Reputation: 1453
I have a dataset where I iteratively need to extract postcodes based on regularities in how they are structured. I first need to detect "AA00 0AA" before I can detect "A00 0AA" because the second would also detect the first if I have not already excluded it. I'm not looking for a workaround (like improving the regular expressions by adding a space before it or something like that), I'm trying to understand the following problem intuitively because many more functions with similar issues are coming up in my work:
Data:
library("data.table")
library("stringr")
testdata <- data.table(Address = c("1 Some Street, sometown, AA00 0AA",
"1 Some Street, sometown, A00 0AA"))
My function looks like this:
my_postcode_fun <- function(myscalar){
allpatterns <- c("[[:alpha:]][[:alpha:]][[:digit:]][[:digit:]][[:space:]][[:digit:]][[:alpha:]][[:alpha:]]",
# this is AA00 0AA
"[[:alpha:]][[:digit:]][[:digit:]][[:space:]][[:digit:]][[:alpha:]][[:alpha:]]"
# this is A00 0AA
)# these are the patterns I'm looking for
for(i in allpatterns){
if(!is.na(str_extract(myscalar, regex(i))[1])){ # only run the next steps, if found at least once
output <- list(postcode = str_extract(myscalar, regex(i)), # extract the postcode
leftover = str_replace(myscalar, regex(i), "")) # extract old string without the postcode
break # stop if you've found one
}
}
return(output) # return both elements
}
This function works for a scalar:
my_postcode_fun(testdata[1])
and I can loop it through a vector:
for(i in 1:2){
print(my_postcode_fun(testdata[i,]))
}
it also works when I force data.table to go by row:
new <- testdata[, c("postcode", "Address"):=
my_postcode_fun(Address),
by = seq_len(nrow(testdata))]
new
But this is very inefficient. I can't get this function to work within a data.table using its "everything is done to each i at the same time" logic.

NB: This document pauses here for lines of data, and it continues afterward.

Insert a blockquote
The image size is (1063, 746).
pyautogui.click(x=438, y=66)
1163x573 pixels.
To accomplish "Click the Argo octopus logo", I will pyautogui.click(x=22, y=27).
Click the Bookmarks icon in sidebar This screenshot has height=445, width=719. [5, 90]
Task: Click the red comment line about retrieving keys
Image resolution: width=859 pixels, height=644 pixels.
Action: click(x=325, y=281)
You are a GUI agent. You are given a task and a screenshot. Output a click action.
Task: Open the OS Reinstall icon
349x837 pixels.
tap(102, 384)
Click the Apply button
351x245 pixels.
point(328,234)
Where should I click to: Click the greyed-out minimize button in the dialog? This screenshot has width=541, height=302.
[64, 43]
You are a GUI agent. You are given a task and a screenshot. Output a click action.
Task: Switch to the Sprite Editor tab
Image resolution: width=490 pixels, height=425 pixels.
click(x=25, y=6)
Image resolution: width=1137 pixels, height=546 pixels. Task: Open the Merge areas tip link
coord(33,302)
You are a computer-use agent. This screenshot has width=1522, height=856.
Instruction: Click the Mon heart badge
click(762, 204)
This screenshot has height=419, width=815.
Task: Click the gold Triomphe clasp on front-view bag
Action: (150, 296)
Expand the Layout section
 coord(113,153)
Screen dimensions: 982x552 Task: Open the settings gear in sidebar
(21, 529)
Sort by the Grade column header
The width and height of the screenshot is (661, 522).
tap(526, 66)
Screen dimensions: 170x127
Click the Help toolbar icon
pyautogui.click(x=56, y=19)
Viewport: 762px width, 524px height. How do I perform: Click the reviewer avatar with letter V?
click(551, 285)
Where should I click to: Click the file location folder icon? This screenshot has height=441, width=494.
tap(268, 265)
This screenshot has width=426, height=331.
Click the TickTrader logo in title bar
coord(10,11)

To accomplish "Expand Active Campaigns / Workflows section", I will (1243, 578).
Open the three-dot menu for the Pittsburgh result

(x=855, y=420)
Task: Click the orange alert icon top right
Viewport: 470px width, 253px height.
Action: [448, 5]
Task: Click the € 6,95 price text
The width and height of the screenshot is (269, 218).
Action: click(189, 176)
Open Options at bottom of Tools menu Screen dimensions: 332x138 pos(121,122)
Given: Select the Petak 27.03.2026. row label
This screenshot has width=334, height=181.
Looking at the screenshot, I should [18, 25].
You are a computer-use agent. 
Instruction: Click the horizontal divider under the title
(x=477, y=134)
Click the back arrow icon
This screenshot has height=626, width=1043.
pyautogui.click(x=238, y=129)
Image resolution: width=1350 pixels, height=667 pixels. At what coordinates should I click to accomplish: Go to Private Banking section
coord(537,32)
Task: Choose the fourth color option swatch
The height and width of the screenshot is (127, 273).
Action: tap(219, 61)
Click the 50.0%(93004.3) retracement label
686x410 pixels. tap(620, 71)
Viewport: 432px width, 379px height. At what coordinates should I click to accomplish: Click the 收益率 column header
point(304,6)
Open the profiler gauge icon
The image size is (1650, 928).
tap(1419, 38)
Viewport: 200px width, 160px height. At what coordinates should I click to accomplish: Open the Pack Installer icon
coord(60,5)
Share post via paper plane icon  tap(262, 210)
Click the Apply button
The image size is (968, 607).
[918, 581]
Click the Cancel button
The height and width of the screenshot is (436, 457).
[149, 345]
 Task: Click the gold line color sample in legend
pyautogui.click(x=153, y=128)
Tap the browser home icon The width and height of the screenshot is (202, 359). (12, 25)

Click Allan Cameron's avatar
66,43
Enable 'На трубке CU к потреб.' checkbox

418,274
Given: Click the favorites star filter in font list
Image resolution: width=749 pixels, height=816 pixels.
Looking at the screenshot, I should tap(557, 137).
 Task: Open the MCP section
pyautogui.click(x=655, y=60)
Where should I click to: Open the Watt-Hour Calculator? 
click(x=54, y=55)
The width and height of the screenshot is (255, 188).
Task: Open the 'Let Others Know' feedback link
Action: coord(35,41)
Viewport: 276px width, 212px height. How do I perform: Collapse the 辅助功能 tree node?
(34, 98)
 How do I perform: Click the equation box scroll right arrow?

testdata[, c("postcode", "Address"):=
my_postcode_fun(Address)]
There are two problems I think, please correct me if I'm wrong.
The first problem is that data.table does the entire operation for every row, then goes to the next step of the loop. You can see this by commenting out the "break" in the function in which case it only returns the second step of the loop (and has presumably overwritten the first step).
The second problem I think is that the "break" will stop the loop for all rows. At least that is my intuition of how data.table approaches loops. I would like it to continue if it hasn't found anything for a particular row. First step for all elements, then second step for all elements etc.
So, how can I vectorize this AND use it in data.table AND have an iterative(!) loop that needs the first step to have happened before the second step is allowed to happen? I tried to make the example simpler but I'm afraid to miss important pieces because I don't fully understand it.
Upvotes: 1
Views: 86
Reputation: 160417
First, the if
conditional requires a single logical, not a vector, and if myscalar
has a length over 1 (or just 0) then it will fail. Further, the if
should really have a vectorized comparison in a sense, because you are likely to have one pattern match one but not all, etc.
For this, one might think ifelse
as a vectorized if
/else
alternative, but I think a different method is a reductive method, where the try each pattern on any not-yet-matched inputs, and stop processing when everything has a match.
my_postcode_fun <- function(myvector){
allpatterns <- c("[[:alpha:]][[:alpha:]][[:digit:]][[:digit:]][[:space:]][[:digit:]][[:alpha:]][[:alpha:]]",
# this is AA00 0AA
"[[:alpha:]][[:digit:]][[:digit:]][[:space:]][[:digit:]][[:alpha:]][[:alpha:]]"
# this is A00 0AA
)# these are the patterns I'm looking for
post <- rep(NA_character_, length(myvector))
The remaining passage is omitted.